I also gradually embraced Brisbane’s outdoor market and discovered the best flavoured coffee I have ever tasted – a dark-chocolate spice mocha that is sensuality in a paper cup. My proximity to West End’s cafe and restaurant strip came as the icing on the market’s cake. This inner-city Brisbane suburb has a rich multicultural history, manifested in the Greek, Lebanese and Vietnamese haunts lining the vibrant precincts of Boundary Street and Hardgrave Road. In addition, the cafes and grocery stores in the area embrace an organic food culture that is becoming synonymous with a new generation of modern yet environmentally conscious youth. I am now at a point in my life where home means just such a combination of multiculturalism and social ethos. The meals I’ve had since living here – such as the Afghani bolani bread, the Indian vegetarian kofta, the Greek dolmades and the Vietnamese pho – are gradually being stored as food memories, and cultivating a sense of homely warmth.

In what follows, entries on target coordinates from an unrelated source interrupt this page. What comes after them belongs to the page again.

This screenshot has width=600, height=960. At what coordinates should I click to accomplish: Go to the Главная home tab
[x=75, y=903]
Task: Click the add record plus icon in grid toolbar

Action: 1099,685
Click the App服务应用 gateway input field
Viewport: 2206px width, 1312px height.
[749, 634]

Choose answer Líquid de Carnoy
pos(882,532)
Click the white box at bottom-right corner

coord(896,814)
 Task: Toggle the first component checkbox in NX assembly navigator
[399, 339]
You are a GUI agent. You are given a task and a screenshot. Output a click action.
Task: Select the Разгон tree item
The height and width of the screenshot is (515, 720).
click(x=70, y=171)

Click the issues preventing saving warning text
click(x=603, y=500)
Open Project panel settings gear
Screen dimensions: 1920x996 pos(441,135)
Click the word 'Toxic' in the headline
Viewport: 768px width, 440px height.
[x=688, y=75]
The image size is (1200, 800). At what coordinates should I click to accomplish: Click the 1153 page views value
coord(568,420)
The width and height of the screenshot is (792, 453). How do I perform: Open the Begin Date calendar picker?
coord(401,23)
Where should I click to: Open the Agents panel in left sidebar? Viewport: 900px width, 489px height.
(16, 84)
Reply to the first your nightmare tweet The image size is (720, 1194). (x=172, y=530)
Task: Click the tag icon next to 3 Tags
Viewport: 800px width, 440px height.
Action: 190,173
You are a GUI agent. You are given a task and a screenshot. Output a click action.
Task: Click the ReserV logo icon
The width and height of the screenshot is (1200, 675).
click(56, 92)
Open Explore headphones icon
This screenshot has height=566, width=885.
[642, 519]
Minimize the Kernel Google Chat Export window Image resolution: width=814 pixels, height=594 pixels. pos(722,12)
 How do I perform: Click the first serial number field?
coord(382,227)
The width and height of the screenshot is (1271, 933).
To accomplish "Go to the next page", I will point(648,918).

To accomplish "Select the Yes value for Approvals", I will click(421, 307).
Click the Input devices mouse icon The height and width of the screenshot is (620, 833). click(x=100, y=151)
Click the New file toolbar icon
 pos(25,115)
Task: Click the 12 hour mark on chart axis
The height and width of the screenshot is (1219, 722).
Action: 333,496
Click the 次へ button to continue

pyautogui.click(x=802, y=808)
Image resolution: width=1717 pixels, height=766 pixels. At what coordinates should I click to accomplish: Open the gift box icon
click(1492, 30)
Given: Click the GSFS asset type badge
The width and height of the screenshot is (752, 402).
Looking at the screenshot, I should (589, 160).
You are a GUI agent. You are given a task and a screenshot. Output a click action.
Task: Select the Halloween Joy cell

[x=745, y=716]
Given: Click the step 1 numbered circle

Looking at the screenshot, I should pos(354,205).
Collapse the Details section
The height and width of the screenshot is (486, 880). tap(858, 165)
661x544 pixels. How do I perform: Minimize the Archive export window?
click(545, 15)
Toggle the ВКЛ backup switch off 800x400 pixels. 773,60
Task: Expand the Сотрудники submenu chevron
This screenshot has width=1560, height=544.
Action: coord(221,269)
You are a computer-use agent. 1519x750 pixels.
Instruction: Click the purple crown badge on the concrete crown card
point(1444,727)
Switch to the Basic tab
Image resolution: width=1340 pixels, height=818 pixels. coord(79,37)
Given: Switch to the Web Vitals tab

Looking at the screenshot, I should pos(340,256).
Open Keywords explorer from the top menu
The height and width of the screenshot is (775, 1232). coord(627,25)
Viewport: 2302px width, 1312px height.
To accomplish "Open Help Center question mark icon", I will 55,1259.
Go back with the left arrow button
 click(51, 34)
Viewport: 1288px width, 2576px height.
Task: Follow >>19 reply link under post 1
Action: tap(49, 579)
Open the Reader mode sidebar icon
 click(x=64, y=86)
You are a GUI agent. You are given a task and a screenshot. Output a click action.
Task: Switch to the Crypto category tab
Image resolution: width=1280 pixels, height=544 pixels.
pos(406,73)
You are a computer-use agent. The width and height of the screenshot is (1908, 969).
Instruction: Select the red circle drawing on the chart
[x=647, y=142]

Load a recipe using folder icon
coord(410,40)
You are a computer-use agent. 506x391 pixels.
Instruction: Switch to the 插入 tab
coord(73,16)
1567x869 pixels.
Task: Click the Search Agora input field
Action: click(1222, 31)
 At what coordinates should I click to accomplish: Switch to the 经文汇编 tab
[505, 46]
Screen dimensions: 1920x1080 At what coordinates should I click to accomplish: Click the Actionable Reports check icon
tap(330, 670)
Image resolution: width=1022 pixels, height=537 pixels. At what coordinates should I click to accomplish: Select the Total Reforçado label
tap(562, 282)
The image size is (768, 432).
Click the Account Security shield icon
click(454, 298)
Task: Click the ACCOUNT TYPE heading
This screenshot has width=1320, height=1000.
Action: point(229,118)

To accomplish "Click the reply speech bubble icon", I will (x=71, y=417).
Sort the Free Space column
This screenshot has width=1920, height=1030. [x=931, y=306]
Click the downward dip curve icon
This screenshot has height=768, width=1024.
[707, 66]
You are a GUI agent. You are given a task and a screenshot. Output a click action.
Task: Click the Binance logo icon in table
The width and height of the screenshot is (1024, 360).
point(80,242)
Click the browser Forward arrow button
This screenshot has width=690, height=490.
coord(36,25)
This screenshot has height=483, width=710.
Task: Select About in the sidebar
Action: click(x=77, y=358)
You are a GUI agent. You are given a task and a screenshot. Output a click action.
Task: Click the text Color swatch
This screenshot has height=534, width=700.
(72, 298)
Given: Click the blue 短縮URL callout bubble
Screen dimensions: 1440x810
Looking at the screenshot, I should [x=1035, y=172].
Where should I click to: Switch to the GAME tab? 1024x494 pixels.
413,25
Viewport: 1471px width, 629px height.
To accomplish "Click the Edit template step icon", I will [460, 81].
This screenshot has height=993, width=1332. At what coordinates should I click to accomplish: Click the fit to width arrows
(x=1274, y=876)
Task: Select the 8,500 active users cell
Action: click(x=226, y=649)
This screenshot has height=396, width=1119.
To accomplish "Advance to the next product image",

I don’t know what kind of culinary journeys and memories lie ahead of me. However, I have no doubt that I have found a culinary home in Australia’s embrace of its peoples’ roots and routes. Let’s hope that I can share more Govinda’s thalis (consisting of a three-course vegetarian plate with a north Indian influence) with my best friend when she visits me in Brisbane, chat over smoothies and focaccias with my sisters, and discover even more places and foods with my friends.

We may not all concur on whether His Holiness the Dalai Lama’s appearance on MasterChef was a television marketing strategy or a crisis in Australian popular culture, but we will probably still watch it. And maybe even try that winning Sri Lankan recipe at home without shedding tears over onions or eliminations.